STS colleague, Kirchgasler examines the historical and comparative qualities of schooling

Chris Kirchgasler applied to become a member of the Holtz Center during his first year with the UW School of Education, because his scholarship draws significantly on STS work. This assistant professor works in the area of Curriculum Studies and teaches courses in Curriculum and Instruction at the graduate and undergraduate levels, specializing in post-structural theories and methodologies in education. In addition to his new affiliation with the Holtz Center, he is also affiliated with the African Studies Program.

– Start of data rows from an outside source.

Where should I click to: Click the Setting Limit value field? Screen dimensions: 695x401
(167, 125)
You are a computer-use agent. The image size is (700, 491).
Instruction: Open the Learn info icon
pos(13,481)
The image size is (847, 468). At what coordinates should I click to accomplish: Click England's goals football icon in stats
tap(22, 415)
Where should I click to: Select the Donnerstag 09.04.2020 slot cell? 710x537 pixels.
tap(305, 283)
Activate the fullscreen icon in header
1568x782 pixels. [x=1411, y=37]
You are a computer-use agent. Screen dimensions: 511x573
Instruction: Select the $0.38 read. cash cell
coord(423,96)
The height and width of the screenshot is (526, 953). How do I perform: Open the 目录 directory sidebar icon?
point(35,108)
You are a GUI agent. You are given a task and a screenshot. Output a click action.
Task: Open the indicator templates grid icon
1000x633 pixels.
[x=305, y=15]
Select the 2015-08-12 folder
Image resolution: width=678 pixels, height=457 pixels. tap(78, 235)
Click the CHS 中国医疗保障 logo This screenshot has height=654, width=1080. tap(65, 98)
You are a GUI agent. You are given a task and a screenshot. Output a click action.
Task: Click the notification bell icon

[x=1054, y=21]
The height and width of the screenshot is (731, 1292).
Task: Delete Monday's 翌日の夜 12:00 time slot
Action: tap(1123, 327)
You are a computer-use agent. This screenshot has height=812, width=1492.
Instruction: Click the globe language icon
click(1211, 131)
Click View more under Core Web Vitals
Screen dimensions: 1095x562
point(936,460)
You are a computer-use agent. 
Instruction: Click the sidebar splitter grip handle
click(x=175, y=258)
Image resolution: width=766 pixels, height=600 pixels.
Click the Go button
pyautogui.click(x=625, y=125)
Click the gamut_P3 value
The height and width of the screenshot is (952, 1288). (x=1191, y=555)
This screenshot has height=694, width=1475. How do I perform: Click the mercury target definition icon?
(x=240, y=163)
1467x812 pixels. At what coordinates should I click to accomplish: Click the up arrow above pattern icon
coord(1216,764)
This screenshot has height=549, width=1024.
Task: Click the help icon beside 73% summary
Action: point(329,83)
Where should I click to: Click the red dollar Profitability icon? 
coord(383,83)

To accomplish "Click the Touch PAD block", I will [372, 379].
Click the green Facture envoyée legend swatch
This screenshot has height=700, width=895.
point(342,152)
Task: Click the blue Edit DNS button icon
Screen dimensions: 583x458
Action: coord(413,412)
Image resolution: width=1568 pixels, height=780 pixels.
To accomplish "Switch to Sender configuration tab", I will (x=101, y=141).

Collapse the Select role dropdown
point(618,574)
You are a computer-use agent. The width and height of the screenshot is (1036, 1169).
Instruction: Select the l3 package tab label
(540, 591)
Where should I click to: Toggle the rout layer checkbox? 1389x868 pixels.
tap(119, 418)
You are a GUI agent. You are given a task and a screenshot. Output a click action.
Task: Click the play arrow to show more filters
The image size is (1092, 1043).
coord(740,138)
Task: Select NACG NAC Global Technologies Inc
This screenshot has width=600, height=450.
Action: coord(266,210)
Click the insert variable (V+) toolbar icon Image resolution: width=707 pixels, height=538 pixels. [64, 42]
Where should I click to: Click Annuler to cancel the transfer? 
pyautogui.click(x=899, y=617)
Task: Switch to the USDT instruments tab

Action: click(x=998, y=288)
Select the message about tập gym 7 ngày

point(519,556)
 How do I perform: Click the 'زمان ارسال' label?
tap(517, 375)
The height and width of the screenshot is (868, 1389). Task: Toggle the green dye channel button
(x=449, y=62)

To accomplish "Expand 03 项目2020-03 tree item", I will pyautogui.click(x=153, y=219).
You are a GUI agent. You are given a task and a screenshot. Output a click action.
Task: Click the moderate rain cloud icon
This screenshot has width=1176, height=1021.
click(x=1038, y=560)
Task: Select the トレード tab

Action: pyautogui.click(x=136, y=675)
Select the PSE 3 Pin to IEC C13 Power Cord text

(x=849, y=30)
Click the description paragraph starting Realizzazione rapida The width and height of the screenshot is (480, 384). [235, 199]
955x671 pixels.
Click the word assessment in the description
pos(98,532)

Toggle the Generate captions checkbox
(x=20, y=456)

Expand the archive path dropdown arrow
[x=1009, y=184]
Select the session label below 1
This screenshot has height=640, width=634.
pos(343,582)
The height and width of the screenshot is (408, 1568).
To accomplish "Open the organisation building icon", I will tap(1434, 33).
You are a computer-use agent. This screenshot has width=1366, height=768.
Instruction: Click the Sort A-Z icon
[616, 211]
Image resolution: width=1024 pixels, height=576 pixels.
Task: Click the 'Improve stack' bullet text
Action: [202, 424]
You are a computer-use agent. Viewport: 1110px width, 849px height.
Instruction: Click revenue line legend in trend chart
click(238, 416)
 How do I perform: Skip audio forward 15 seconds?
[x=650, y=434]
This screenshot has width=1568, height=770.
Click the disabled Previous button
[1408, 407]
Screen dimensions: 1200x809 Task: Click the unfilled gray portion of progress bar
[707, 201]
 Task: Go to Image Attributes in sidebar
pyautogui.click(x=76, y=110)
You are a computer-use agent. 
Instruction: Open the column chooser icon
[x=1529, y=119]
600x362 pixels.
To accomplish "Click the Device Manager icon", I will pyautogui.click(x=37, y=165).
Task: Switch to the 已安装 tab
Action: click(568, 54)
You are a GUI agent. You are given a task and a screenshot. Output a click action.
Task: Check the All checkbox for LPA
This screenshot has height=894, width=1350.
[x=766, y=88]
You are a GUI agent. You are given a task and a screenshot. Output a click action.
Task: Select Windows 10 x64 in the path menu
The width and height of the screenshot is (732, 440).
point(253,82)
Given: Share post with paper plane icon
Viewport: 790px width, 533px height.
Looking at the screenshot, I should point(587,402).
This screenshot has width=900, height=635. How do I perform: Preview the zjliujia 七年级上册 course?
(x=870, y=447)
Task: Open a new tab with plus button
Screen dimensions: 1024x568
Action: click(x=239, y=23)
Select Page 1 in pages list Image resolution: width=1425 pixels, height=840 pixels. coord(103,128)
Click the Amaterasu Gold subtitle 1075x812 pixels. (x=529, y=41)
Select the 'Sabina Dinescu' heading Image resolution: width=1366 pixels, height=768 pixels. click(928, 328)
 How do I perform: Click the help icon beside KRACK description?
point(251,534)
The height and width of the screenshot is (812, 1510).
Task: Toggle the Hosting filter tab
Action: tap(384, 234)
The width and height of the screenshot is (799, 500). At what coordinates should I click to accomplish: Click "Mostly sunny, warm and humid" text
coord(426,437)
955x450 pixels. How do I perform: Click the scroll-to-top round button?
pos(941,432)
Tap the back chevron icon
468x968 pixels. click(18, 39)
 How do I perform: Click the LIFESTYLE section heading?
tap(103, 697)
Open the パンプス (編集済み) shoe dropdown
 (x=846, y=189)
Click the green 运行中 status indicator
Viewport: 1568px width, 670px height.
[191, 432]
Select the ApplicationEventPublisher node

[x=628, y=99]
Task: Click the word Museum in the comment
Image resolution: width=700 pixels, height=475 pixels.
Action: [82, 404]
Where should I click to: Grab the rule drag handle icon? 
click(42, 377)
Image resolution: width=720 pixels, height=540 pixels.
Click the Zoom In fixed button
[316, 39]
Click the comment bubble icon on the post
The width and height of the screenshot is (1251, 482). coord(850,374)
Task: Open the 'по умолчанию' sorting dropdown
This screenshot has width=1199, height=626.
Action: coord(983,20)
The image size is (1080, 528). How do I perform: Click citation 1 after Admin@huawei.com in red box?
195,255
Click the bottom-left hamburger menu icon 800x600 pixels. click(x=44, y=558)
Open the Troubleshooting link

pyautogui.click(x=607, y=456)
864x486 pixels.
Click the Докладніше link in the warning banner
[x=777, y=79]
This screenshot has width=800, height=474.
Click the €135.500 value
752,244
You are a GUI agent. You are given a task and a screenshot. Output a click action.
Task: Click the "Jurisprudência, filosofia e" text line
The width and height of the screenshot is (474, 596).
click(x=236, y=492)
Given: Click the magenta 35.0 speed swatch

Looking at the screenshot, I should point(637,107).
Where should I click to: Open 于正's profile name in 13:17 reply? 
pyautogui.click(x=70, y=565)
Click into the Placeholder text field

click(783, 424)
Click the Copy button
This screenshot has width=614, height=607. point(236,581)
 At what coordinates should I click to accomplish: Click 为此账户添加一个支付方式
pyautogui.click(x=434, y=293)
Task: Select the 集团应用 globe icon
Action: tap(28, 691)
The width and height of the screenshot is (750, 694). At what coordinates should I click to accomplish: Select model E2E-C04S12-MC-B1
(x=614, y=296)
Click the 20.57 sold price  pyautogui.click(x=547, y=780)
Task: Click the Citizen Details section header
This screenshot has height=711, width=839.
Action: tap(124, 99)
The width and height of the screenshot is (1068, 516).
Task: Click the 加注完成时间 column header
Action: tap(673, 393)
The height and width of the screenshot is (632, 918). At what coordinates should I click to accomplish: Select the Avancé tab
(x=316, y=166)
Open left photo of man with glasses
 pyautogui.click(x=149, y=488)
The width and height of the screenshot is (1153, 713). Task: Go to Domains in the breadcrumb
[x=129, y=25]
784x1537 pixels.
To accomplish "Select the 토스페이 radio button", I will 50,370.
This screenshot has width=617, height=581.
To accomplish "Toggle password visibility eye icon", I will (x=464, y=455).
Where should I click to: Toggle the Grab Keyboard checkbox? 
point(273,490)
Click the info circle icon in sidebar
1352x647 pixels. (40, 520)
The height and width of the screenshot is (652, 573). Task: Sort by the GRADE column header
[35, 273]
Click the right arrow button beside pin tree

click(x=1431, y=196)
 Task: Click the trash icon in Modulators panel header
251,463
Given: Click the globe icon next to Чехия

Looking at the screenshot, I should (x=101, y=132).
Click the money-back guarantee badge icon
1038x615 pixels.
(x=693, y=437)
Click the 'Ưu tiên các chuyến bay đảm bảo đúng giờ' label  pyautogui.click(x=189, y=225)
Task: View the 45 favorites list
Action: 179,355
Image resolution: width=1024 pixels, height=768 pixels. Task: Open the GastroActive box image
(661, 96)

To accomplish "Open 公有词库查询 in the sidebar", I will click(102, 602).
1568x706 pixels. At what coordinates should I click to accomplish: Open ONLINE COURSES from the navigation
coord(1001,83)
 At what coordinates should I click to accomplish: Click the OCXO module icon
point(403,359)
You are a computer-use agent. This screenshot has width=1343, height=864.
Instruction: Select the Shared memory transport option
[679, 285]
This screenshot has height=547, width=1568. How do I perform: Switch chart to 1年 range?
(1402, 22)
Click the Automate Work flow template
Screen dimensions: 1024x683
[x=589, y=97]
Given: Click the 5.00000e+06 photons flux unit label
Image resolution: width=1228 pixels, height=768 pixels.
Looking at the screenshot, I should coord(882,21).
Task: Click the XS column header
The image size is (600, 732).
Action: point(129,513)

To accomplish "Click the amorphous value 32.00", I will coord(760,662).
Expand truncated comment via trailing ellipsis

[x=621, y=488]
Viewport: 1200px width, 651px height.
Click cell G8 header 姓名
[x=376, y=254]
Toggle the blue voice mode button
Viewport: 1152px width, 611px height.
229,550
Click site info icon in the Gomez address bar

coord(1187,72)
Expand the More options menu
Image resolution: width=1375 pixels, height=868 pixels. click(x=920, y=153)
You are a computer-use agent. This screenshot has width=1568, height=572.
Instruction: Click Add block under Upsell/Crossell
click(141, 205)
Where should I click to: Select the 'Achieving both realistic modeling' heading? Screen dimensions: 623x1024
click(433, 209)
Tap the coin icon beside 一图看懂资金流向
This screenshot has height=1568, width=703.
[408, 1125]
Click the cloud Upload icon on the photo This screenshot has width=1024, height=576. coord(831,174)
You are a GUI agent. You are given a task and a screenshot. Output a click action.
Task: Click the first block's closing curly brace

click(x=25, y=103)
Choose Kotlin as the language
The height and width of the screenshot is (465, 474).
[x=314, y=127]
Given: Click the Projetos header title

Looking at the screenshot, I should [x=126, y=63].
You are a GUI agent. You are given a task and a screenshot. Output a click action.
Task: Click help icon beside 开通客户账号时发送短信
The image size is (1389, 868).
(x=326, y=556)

Kirchgasler’s research examines the historical and comparative qualities of schooling, particularly as they relate to notions of inclusion, equity, and justice. His work directs attention to how contemporary school reforms are haunted by colonial residues that define who and what are seen and acted on as the “problems” of individual and social development.

His recent book project, Gritty: Making the Child and the Global Learning Crisis, historicizes the arrival of algorithmic governance in education as a new modality of power (e.g., pattern-based, probabilistic risk mitigation) that produces new conceptualizations of the body (i.e., as a data storehouse) and new subjectivities (e.g., the self-optimizing child). Rather than take the coming of Big Data as evolutionary, Kirchgasler examines how biodigital data embody historical principles, values, and judgments of who and what we should be that remain produce differences and exclusions and yet too often remain black boxed.

Prior to joining the UW School of Education last fall, he was an assistant professor of Curriculum Studies at the University of Kansas.

Stay tuned for details on Professor Kirchgasler’s presentation later this academic year, on an exciting science and technology studies topic. He will be presenting at the Holtz Center’s lunch time seminar series on April 8 at 12:30 pm.